- The request -
Copy the following lines word for word.

- Data for this exercise -
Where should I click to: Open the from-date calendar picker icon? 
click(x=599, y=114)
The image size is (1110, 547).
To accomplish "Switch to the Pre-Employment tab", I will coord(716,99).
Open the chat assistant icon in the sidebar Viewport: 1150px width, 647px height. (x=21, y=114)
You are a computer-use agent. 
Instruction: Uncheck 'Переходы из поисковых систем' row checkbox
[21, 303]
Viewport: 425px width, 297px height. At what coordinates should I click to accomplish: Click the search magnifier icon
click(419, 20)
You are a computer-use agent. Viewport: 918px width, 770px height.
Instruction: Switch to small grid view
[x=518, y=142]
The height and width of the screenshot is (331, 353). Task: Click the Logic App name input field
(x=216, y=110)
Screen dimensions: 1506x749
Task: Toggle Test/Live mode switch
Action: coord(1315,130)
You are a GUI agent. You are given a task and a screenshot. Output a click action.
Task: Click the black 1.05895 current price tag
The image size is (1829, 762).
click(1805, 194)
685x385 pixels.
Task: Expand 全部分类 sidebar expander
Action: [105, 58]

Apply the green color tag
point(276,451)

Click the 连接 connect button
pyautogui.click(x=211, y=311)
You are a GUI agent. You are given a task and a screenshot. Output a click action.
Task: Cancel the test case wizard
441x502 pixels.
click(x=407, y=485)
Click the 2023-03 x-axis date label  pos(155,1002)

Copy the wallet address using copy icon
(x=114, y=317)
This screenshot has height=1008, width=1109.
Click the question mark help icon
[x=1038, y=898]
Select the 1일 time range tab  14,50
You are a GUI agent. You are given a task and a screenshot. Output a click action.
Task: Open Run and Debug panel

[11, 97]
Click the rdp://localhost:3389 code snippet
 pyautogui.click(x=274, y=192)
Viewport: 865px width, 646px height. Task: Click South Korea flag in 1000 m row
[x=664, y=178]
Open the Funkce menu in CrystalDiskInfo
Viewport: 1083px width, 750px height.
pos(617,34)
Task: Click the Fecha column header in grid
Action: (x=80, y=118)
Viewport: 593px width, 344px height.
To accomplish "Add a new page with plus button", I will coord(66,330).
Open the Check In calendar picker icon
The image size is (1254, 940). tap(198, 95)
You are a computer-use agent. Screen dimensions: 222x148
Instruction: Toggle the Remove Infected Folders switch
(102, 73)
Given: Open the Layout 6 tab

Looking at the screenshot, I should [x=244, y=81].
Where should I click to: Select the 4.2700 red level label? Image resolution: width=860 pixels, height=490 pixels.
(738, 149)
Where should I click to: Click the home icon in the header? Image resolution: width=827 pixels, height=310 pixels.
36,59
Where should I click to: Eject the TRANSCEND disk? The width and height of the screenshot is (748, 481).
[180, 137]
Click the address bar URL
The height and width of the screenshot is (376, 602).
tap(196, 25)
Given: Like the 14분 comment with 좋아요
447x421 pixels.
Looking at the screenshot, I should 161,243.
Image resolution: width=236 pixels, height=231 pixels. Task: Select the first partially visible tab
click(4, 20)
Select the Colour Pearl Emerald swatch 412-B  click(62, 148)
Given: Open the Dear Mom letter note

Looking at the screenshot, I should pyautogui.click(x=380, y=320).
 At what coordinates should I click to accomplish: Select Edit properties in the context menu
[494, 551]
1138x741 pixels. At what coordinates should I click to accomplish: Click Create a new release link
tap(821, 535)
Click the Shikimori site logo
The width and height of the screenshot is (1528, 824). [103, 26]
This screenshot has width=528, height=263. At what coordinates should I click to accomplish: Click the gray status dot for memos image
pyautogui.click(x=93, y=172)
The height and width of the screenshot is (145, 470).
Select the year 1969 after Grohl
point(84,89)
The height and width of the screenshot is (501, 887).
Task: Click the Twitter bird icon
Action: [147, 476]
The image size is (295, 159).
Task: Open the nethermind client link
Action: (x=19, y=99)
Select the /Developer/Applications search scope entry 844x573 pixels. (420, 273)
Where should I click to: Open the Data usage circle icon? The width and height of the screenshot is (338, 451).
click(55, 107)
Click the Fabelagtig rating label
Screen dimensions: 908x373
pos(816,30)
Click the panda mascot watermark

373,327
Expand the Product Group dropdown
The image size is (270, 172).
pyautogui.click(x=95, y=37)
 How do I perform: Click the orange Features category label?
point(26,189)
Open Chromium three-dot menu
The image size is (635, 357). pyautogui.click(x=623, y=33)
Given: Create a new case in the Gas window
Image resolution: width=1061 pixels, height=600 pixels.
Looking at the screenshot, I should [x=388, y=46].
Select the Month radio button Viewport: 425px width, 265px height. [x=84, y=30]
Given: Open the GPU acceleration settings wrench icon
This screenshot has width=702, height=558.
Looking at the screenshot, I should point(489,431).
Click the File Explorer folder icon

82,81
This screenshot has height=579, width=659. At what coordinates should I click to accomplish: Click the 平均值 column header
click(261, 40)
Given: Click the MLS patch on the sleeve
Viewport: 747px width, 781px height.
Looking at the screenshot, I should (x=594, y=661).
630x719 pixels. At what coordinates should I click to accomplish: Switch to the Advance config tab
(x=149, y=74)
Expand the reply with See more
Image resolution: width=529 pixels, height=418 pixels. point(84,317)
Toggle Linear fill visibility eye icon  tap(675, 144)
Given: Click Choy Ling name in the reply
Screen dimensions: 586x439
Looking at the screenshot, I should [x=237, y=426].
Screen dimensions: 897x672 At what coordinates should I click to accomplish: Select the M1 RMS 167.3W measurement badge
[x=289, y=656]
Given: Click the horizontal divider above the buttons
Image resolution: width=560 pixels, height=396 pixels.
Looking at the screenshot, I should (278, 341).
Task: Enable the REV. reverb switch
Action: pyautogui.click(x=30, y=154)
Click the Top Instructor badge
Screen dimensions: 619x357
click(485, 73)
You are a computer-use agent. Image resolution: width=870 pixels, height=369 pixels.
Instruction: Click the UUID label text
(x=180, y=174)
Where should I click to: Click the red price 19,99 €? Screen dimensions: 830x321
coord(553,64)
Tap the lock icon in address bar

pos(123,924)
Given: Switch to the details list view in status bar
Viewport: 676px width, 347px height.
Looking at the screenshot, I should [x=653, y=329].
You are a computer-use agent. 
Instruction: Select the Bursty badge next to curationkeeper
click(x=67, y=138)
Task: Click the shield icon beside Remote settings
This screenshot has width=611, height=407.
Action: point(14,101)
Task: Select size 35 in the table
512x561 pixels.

- Result of this exercise -
Where should I click to: Open the from-date calendar picker icon? 
click(x=599, y=114)
The image size is (1110, 547).
To accomplish "Switch to the Pre-Employment tab", I will coord(716,99).
Open the chat assistant icon in the sidebar Viewport: 1150px width, 647px height. (x=21, y=114)
You are a computer-use agent. 
Instruction: Uncheck 'Переходы из поисковых систем' row checkbox
[21, 303]
Viewport: 425px width, 297px height. At what coordinates should I click to accomplish: Click the search magnifier icon
click(419, 20)
You are a computer-use agent. Viewport: 918px width, 770px height.
Instruction: Switch to small grid view
[x=518, y=142]
The height and width of the screenshot is (331, 353). Task: Click the Logic App name input field
(x=216, y=110)
Screen dimensions: 1506x749
Task: Toggle Test/Live mode switch
Action: coord(1315,130)
You are a GUI agent. You are given a task and a screenshot. Output a click action.
Task: Click the black 1.05895 current price tag
The image size is (1829, 762).
click(1805, 194)
685x385 pixels.
Task: Expand 全部分类 sidebar expander
Action: [105, 58]

Apply the green color tag
point(276,451)

Click the 连接 connect button
pyautogui.click(x=211, y=311)
You are a GUI agent. You are given a task and a screenshot. Output a click action.
Task: Cancel the test case wizard
441x502 pixels.
click(x=407, y=485)
Click the 2023-03 x-axis date label  pos(155,1002)

Copy the wallet address using copy icon
(x=114, y=317)
This screenshot has height=1008, width=1109.
Click the question mark help icon
[x=1038, y=898]
Select the 1일 time range tab  14,50
You are a GUI agent. You are given a task and a screenshot. Output a click action.
Task: Open Run and Debug panel

[11, 97]
Click the rdp://localhost:3389 code snippet
 pyautogui.click(x=274, y=192)
Viewport: 865px width, 646px height. Task: Click South Korea flag in 1000 m row
[x=664, y=178]
Open the Funkce menu in CrystalDiskInfo
Viewport: 1083px width, 750px height.
pos(617,34)
Task: Click the Fecha column header in grid
Action: (x=80, y=118)
Viewport: 593px width, 344px height.
To accomplish "Add a new page with plus button", I will coord(66,330).
Open the Check In calendar picker icon
The image size is (1254, 940). tap(198, 95)
You are a computer-use agent. Screen dimensions: 222x148
Instruction: Toggle the Remove Infected Folders switch
(102, 73)
Given: Open the Layout 6 tab

Looking at the screenshot, I should [x=244, y=81].
Where should I click to: Select the 4.2700 red level label? Image resolution: width=860 pixels, height=490 pixels.
(738, 149)
Where should I click to: Click the home icon in the header? Image resolution: width=827 pixels, height=310 pixels.
36,59
Where should I click to: Eject the TRANSCEND disk? The width and height of the screenshot is (748, 481).
[180, 137]
Click the address bar URL
The height and width of the screenshot is (376, 602).
tap(196, 25)
Given: Like the 14분 comment with 좋아요
447x421 pixels.
Looking at the screenshot, I should 161,243.
Image resolution: width=236 pixels, height=231 pixels. Task: Select the first partially visible tab
click(4, 20)
Select the Colour Pearl Emerald swatch 412-B  click(62, 148)
Given: Open the Dear Mom letter note

Looking at the screenshot, I should pyautogui.click(x=380, y=320).
 At what coordinates should I click to accomplish: Select Edit properties in the context menu
[494, 551]
1138x741 pixels. At what coordinates should I click to accomplish: Click Create a new release link
tap(821, 535)
Click the Shikimori site logo
The width and height of the screenshot is (1528, 824). [103, 26]
This screenshot has width=528, height=263. At what coordinates should I click to accomplish: Click the gray status dot for memos image
pyautogui.click(x=93, y=172)
The height and width of the screenshot is (145, 470).
Select the year 1969 after Grohl
point(84,89)
The height and width of the screenshot is (501, 887).
Task: Click the Twitter bird icon
Action: [147, 476]
The image size is (295, 159).
Task: Open the nethermind client link
Action: (x=19, y=99)
Select the /Developer/Applications search scope entry 844x573 pixels. (420, 273)
Where should I click to: Open the Data usage circle icon? The width and height of the screenshot is (338, 451).
click(55, 107)
Click the Fabelagtig rating label
Screen dimensions: 908x373
pos(816,30)
Click the panda mascot watermark

373,327
Expand the Product Group dropdown
The image size is (270, 172).
pyautogui.click(x=95, y=37)
 How do I perform: Click the orange Features category label?
point(26,189)
Open Chromium three-dot menu
The image size is (635, 357). pyautogui.click(x=623, y=33)
Given: Create a new case in the Gas window
Image resolution: width=1061 pixels, height=600 pixels.
Looking at the screenshot, I should [x=388, y=46].
Select the Month radio button Viewport: 425px width, 265px height. [x=84, y=30]
Given: Open the GPU acceleration settings wrench icon
This screenshot has width=702, height=558.
Looking at the screenshot, I should point(489,431).
Click the File Explorer folder icon

82,81
This screenshot has height=579, width=659. At what coordinates should I click to accomplish: Click the 平均值 column header
click(261, 40)
Given: Click the MLS patch on the sleeve
Viewport: 747px width, 781px height.
Looking at the screenshot, I should (x=594, y=661).
630x719 pixels. At what coordinates should I click to accomplish: Switch to the Advance config tab
(x=149, y=74)
Expand the reply with See more
Image resolution: width=529 pixels, height=418 pixels. point(84,317)
Toggle Linear fill visibility eye icon  tap(675, 144)
Given: Click Choy Ling name in the reply
Screen dimensions: 586x439
Looking at the screenshot, I should [x=237, y=426].
Screen dimensions: 897x672 At what coordinates should I click to accomplish: Select the M1 RMS 167.3W measurement badge
[x=289, y=656]
Given: Click the horizontal divider above the buttons
Image resolution: width=560 pixels, height=396 pixels.
Looking at the screenshot, I should (278, 341).
Task: Enable the REV. reverb switch
Action: pyautogui.click(x=30, y=154)
Click the Top Instructor badge
Screen dimensions: 619x357
click(485, 73)
You are a computer-use agent. Image resolution: width=870 pixels, height=369 pixels.
Instruction: Click the UUID label text
(x=180, y=174)
Where should I click to: Click the red price 19,99 €? Screen dimensions: 830x321
coord(553,64)
Tap the lock icon in address bar

pos(123,924)
Given: Switch to the details list view in status bar
Viewport: 676px width, 347px height.
Looking at the screenshot, I should [x=653, y=329].
You are a computer-use agent. 
Instruction: Select the Bursty badge next to curationkeeper
click(x=67, y=138)
Task: Click the shield icon beside Remote settings
This screenshot has width=611, height=407.
Action: point(14,101)
Task: Select size 35 in the table
512x561 pixels.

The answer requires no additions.